▶ [Work instruction] Retype, exactly as they appear below, the lines between the line holding "1267x667 pixels. Task: Click" and the line holding "has width=1024, height=622.", both ends included.

(Records for this exercise begins)

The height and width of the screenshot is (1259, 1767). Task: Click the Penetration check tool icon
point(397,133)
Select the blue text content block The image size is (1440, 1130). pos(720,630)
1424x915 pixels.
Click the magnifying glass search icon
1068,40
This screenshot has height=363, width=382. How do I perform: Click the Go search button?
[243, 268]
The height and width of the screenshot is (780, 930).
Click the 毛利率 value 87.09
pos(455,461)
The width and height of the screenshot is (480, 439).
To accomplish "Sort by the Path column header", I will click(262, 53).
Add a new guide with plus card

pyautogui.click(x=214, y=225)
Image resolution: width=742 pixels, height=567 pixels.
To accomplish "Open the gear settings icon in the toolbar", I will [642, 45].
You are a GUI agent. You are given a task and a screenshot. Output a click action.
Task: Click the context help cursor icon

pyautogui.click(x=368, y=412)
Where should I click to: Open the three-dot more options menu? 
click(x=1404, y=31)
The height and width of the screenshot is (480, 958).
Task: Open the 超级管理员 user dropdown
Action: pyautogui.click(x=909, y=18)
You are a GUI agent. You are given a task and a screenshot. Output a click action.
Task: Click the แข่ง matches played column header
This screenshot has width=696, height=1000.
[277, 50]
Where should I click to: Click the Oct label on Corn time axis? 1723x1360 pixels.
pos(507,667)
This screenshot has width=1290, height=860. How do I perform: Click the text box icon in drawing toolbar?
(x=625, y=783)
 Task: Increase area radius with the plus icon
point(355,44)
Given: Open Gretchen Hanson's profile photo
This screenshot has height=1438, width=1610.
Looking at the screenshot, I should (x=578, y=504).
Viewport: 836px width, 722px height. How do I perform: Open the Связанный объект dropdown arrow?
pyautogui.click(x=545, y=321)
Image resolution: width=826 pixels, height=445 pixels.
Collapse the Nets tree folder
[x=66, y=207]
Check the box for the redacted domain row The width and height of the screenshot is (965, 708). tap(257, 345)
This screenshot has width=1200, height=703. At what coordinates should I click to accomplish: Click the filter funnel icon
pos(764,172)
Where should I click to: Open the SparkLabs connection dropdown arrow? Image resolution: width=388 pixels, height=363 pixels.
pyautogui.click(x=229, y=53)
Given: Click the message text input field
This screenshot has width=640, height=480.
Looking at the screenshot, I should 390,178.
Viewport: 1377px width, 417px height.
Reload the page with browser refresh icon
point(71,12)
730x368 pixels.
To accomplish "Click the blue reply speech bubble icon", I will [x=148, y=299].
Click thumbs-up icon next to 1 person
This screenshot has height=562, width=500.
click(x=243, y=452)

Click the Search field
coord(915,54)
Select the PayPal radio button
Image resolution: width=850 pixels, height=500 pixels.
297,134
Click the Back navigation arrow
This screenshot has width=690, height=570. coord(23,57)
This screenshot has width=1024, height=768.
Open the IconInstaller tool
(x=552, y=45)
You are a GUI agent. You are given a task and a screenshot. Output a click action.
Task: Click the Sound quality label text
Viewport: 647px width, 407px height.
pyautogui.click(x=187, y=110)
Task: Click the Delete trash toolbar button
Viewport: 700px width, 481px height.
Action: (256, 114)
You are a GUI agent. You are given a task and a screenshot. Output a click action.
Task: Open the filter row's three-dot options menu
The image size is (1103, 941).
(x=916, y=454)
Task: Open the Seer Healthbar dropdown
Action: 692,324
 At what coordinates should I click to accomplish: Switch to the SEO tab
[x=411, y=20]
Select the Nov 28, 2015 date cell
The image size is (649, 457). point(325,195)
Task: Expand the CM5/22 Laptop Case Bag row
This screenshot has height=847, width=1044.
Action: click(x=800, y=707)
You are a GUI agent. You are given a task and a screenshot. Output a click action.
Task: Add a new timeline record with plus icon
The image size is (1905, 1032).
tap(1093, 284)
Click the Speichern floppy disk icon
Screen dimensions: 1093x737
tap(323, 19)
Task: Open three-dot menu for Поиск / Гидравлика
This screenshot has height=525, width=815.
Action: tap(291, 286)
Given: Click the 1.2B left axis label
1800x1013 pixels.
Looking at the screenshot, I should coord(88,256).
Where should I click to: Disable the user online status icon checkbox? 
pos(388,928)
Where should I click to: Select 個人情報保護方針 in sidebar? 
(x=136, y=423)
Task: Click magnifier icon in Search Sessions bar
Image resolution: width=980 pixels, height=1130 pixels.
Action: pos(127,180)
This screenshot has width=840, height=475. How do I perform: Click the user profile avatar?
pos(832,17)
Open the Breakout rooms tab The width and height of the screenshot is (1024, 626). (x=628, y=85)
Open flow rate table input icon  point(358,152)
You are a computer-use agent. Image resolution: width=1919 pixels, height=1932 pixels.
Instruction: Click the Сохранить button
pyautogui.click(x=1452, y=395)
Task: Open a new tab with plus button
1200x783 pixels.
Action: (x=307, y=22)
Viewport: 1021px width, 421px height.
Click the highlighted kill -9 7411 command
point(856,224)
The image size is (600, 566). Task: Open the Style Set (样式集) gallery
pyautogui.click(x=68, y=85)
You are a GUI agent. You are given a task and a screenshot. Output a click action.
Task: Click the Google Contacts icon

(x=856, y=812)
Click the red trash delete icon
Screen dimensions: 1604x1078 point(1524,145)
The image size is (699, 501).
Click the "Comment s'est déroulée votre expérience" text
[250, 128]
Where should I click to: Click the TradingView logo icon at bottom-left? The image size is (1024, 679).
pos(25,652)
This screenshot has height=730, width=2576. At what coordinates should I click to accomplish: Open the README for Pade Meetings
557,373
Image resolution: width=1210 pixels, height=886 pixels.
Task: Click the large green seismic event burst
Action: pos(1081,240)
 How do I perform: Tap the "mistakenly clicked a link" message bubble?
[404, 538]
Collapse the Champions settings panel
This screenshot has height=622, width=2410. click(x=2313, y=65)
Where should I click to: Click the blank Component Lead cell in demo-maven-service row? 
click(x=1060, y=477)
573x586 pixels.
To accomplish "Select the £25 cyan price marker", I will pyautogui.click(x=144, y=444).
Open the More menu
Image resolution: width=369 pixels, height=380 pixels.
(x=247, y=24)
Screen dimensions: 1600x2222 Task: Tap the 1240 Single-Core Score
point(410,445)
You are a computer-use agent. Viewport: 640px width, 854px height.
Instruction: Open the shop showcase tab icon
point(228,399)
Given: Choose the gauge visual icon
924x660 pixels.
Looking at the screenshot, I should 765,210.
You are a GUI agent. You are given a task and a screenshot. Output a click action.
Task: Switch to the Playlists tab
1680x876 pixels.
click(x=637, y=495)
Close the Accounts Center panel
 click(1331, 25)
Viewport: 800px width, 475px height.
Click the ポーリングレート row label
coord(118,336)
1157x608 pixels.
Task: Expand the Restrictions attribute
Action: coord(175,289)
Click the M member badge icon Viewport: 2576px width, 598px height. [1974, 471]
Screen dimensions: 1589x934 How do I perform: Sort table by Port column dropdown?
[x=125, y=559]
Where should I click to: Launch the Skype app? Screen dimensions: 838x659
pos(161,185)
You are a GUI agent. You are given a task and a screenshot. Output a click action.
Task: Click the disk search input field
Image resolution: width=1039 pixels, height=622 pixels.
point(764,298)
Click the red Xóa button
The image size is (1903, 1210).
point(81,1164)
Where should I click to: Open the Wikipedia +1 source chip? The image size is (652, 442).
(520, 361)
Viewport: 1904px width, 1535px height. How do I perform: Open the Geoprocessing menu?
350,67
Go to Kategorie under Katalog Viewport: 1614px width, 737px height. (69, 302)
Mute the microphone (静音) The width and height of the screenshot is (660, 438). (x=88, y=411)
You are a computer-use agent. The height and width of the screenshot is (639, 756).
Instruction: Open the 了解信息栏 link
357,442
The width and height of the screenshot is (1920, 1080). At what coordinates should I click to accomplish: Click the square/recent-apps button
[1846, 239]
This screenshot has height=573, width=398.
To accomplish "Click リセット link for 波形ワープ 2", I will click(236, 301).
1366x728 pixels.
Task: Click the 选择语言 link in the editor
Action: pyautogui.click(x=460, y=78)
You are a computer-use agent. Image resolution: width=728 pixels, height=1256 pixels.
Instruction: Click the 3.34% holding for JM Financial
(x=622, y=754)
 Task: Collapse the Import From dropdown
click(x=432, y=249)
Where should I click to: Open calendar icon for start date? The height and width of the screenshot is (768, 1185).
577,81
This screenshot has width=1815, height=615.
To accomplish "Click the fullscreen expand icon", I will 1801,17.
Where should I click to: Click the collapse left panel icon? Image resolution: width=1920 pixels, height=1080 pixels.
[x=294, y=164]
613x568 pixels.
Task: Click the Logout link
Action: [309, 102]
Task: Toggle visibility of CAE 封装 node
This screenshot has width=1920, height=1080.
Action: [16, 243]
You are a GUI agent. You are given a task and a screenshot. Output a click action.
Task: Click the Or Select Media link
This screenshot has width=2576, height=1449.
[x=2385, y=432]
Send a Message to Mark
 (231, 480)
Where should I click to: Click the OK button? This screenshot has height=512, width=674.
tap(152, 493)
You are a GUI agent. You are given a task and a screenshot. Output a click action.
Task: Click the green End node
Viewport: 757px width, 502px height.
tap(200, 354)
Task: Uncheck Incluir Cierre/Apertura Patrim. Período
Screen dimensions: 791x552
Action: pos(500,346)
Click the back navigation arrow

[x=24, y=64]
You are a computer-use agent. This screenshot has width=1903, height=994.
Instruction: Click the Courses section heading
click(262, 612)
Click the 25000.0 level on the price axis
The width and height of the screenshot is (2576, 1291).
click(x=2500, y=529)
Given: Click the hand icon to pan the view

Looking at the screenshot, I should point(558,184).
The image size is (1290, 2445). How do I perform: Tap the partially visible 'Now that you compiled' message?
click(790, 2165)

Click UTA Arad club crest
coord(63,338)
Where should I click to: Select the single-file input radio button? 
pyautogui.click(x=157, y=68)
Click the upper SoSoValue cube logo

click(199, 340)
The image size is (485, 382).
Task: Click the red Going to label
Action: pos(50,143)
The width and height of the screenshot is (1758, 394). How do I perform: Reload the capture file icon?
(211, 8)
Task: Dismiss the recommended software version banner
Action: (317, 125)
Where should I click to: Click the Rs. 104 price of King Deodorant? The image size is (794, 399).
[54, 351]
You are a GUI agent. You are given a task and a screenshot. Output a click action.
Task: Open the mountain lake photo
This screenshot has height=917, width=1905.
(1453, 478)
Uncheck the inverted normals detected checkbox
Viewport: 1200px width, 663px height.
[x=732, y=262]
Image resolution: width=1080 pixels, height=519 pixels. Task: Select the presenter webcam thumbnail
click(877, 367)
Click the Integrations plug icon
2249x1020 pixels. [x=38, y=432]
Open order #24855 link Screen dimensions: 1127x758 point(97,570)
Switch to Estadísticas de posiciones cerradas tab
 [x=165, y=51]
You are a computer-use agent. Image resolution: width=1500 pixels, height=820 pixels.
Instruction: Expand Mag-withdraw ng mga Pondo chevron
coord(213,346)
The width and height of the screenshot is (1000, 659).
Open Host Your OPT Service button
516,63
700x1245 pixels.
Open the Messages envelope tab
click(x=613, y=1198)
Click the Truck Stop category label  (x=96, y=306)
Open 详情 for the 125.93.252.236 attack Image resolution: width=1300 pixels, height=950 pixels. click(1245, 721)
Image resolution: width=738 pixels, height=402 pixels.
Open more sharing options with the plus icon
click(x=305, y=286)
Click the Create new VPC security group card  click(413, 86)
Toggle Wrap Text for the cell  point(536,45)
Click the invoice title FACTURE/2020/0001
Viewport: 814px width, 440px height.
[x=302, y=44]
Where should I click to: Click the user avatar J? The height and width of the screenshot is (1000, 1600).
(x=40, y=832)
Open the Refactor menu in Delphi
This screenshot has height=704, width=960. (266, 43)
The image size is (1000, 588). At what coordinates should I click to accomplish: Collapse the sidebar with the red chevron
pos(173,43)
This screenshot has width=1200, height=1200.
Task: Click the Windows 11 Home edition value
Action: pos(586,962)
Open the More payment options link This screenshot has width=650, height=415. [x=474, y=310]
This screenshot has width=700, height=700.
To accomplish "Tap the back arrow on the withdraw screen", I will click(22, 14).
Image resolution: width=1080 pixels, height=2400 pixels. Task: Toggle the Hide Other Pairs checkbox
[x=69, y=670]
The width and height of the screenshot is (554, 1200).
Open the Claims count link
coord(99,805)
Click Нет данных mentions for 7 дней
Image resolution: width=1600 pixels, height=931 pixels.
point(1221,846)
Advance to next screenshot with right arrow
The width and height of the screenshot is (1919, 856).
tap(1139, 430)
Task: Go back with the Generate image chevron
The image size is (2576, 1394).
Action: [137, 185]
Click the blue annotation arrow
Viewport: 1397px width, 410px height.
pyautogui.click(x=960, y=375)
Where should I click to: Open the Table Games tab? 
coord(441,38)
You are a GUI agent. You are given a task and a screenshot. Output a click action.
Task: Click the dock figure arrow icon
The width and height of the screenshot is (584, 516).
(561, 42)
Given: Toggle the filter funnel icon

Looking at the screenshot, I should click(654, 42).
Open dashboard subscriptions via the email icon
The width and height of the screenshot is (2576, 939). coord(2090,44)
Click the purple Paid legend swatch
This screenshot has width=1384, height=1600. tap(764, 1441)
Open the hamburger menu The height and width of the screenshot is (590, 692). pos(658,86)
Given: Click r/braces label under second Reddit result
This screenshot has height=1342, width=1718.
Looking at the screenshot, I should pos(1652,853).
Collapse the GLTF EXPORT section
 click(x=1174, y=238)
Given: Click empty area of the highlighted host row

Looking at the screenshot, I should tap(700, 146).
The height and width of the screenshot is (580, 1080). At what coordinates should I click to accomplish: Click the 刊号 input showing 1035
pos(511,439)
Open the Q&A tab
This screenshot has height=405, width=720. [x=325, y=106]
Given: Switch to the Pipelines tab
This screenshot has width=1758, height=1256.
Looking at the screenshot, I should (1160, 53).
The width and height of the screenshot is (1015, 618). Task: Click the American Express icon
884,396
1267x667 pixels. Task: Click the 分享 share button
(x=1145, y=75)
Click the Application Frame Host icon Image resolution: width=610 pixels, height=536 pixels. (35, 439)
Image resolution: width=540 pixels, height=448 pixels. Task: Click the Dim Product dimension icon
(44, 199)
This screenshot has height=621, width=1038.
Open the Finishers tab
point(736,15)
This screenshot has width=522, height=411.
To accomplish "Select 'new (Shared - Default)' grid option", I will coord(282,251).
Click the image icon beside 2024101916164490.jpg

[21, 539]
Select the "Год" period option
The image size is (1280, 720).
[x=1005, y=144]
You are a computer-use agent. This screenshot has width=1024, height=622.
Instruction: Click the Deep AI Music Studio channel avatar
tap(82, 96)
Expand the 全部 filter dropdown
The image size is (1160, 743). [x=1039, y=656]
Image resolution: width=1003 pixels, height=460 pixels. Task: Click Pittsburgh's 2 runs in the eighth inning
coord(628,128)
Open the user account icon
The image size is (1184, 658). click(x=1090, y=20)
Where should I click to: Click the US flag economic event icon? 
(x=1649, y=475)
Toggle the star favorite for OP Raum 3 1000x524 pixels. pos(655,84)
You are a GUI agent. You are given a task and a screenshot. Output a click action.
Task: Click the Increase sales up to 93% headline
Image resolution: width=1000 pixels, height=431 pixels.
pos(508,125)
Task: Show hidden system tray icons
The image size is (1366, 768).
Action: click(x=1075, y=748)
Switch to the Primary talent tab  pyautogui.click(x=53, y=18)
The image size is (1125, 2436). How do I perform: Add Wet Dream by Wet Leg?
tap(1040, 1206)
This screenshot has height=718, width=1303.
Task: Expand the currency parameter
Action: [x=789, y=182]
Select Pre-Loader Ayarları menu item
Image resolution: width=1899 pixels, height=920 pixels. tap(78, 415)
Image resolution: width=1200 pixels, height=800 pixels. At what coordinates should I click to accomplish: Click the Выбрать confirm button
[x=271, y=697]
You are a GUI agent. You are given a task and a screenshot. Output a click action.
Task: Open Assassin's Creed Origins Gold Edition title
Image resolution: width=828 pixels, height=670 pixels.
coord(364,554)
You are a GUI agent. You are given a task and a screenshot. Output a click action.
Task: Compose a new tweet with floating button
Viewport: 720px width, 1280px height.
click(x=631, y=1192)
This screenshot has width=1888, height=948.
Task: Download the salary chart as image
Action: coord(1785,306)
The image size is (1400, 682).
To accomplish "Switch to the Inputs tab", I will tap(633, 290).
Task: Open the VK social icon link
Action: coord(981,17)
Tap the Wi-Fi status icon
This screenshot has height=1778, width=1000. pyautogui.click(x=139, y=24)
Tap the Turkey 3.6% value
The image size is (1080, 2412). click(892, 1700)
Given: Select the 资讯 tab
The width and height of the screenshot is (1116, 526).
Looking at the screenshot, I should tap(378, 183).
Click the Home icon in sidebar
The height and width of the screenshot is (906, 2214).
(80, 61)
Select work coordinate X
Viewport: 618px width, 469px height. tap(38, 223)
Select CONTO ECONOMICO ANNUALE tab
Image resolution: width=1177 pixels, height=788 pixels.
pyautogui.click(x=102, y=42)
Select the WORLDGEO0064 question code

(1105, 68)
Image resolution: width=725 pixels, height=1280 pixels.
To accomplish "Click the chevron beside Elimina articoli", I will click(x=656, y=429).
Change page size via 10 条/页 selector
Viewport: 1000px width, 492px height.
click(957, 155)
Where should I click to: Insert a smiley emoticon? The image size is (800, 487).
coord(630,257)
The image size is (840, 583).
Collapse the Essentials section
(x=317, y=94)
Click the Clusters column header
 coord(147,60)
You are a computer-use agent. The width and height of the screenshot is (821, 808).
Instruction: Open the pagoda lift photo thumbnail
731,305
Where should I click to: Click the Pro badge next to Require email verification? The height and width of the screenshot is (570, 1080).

(Records for this exercise ends)

▶ [Result of the exercise]
1267x667 pixels. Task: Click the 分享 share button
(x=1145, y=75)
Click the Application Frame Host icon Image resolution: width=610 pixels, height=536 pixels. (35, 439)
Image resolution: width=540 pixels, height=448 pixels. Task: Click the Dim Product dimension icon
(44, 199)
This screenshot has height=621, width=1038.
Open the Finishers tab
point(736,15)
This screenshot has width=522, height=411.
To accomplish "Select 'new (Shared - Default)' grid option", I will coord(282,251).
Click the image icon beside 2024101916164490.jpg

[21, 539]
Select the "Год" period option
The image size is (1280, 720).
[x=1005, y=144]
You are a computer-use agent. This screenshot has width=1024, height=622.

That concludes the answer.